== PASSAGE PROVIDED ==
On 27-30 January this year, the 13th annual Africa Liberal Network (ALN) General Assembly is being held in Johannesburg, hosted by South African member party, the Democratic Alliance (DA). The DA is a shining light of liberalism on the African continent and, as the main opposition party in South Africa, is an inspiring model for liberal parties around the world.

Since its establishment, the DA has increased its vote share in every election, going from 12% in 2004 to 22% in 2014, gaining 89 MPs and becoming the main opposition party. In 2009, the DA gained power in the Western Cape province, giving the party an opportunity to deliver on its promises. Over the past 6 years, the Western Cape has seen an impressive decrease in crime, as well as improvement in infrastructure, and demonstrating that the DA is a safe pair of hands in government.

== JOB ITEM A ==
List every calendar year that the passage about the Democratic Alliance mentions, in the order they appear.

== LISTED RECORDS ==
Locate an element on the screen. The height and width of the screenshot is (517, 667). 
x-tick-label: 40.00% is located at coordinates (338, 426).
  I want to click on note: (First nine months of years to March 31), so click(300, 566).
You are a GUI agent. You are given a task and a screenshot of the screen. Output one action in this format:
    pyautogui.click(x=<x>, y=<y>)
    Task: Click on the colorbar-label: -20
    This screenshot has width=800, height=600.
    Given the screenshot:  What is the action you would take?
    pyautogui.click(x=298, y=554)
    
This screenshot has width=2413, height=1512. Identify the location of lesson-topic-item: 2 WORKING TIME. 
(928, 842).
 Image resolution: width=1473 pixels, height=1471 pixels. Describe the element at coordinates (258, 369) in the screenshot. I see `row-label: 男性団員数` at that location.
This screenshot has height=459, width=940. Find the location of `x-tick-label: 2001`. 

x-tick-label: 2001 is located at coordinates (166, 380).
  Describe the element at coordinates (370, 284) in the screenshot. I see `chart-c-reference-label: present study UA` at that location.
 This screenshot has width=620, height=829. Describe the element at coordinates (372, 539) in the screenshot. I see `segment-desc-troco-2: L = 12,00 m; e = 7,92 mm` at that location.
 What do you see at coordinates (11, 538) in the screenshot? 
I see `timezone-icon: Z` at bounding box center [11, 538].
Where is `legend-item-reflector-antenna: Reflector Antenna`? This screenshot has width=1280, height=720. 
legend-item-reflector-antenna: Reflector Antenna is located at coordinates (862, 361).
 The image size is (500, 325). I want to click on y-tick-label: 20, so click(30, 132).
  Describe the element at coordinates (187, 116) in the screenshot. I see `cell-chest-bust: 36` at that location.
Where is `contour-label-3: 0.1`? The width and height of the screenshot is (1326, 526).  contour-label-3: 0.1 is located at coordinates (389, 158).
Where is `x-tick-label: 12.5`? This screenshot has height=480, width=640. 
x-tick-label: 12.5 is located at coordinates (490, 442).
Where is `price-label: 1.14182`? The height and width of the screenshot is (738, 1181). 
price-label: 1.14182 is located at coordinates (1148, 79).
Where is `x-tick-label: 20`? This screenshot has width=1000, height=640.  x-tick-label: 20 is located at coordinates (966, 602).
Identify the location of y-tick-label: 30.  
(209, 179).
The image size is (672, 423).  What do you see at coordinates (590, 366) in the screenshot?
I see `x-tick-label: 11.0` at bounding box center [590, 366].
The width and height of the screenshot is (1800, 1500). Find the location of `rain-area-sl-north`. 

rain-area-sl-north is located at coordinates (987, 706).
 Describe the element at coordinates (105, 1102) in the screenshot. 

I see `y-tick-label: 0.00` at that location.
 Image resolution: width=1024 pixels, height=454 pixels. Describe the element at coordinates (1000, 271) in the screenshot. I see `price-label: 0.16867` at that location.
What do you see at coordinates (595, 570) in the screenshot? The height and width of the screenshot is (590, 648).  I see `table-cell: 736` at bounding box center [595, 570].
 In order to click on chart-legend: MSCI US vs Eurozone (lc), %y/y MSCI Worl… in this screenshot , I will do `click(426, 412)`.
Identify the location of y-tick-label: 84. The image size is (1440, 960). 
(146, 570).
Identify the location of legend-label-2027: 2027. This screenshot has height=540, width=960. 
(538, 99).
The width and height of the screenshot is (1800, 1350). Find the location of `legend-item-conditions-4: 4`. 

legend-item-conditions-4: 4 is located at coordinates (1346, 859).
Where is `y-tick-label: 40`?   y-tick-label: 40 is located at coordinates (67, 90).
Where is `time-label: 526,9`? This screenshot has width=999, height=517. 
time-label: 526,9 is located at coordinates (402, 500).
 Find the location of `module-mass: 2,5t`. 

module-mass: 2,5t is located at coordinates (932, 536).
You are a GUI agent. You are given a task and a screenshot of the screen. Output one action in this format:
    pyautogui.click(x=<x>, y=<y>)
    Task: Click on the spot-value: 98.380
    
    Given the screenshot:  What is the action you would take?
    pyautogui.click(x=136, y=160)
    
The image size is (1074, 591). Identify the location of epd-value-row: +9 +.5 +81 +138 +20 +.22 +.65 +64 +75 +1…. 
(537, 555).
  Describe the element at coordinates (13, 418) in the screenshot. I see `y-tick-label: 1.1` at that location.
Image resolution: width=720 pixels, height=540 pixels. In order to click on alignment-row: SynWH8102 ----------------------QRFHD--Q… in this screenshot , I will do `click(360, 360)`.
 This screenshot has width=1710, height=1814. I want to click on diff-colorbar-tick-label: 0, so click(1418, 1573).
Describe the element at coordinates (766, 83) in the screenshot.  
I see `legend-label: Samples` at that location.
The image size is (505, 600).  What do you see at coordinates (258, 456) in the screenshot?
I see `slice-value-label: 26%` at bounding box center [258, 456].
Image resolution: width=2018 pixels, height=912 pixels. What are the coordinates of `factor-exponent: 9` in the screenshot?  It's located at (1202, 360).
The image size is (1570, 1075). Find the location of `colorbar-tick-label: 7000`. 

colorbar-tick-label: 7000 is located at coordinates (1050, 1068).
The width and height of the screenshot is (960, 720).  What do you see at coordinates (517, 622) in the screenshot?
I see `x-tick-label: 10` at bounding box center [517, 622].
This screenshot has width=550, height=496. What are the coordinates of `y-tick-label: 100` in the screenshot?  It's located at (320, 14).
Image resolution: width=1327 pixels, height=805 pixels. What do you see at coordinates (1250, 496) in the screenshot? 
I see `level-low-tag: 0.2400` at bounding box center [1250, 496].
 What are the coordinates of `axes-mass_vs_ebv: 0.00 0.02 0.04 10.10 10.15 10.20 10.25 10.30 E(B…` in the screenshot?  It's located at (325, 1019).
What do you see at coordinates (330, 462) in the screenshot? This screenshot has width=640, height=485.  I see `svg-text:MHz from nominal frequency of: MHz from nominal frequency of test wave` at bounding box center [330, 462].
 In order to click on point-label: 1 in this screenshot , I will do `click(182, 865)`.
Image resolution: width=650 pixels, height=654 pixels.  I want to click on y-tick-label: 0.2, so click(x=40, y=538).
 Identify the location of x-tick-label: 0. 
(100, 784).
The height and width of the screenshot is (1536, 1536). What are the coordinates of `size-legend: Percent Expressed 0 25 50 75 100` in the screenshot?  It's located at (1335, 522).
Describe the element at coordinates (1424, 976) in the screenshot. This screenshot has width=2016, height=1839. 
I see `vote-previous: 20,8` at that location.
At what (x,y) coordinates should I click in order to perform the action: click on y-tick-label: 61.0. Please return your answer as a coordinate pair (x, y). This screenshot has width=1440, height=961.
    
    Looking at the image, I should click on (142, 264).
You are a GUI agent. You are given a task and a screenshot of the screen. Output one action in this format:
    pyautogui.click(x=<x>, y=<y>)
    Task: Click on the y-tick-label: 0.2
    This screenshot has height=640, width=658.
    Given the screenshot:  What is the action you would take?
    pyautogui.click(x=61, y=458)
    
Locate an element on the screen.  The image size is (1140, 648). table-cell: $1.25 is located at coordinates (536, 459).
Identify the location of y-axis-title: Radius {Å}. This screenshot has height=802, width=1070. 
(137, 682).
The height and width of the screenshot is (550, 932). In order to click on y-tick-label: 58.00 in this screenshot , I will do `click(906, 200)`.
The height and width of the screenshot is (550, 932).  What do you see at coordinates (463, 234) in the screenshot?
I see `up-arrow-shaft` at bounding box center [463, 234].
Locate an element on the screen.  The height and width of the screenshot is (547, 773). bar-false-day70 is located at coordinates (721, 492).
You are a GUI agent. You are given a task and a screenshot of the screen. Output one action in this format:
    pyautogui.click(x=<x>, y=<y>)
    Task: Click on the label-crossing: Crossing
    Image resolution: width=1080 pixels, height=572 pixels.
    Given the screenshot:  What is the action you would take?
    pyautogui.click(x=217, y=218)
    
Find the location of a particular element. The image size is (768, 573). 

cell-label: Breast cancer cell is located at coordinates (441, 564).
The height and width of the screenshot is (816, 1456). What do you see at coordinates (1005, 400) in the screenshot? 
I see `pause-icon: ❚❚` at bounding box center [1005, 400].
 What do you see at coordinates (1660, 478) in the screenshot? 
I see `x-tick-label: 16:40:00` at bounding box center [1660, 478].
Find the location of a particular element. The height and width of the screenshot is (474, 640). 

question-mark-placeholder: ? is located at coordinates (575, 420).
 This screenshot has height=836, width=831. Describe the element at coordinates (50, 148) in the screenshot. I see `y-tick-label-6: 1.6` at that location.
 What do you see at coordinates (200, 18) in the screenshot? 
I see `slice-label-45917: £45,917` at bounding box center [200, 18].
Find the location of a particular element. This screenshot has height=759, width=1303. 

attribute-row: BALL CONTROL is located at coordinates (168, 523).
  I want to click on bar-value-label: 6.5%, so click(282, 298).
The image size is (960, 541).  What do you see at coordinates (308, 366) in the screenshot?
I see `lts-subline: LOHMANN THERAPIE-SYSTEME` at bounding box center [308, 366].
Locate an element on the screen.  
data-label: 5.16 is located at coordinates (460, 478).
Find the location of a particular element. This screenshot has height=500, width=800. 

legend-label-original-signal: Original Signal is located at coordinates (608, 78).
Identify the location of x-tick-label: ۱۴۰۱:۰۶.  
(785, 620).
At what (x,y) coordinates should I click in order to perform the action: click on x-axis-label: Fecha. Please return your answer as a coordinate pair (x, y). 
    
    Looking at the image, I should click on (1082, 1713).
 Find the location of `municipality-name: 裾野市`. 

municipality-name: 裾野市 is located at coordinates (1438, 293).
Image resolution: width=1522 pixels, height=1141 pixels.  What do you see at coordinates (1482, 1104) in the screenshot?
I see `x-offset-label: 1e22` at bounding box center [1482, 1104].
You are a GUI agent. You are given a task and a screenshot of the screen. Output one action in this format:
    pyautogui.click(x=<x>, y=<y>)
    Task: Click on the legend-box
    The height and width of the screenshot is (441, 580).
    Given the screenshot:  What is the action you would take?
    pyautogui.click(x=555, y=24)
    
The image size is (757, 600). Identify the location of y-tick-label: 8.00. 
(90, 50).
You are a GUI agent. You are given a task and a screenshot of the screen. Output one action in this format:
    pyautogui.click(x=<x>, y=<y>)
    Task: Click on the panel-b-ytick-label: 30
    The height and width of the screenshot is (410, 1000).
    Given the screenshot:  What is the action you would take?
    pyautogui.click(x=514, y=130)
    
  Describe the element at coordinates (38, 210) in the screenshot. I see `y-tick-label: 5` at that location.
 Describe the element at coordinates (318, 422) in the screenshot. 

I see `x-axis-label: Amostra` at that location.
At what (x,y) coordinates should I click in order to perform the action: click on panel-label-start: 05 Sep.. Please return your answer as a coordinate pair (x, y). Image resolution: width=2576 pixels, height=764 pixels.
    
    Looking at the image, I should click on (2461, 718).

== JOB ITEM B ==
Print the lines of the entries from the first line through the line containing "I want to click on note: (First", inclusive, reproducing them exactly.

== REPLY A ==
2004, 2014, 2009

== REPLY B ==
Locate an element on the screen. The height and width of the screenshot is (517, 667). 
x-tick-label: 40.00% is located at coordinates (338, 426).
  I want to click on note: (First nine months of years to March 31), so click(300, 566).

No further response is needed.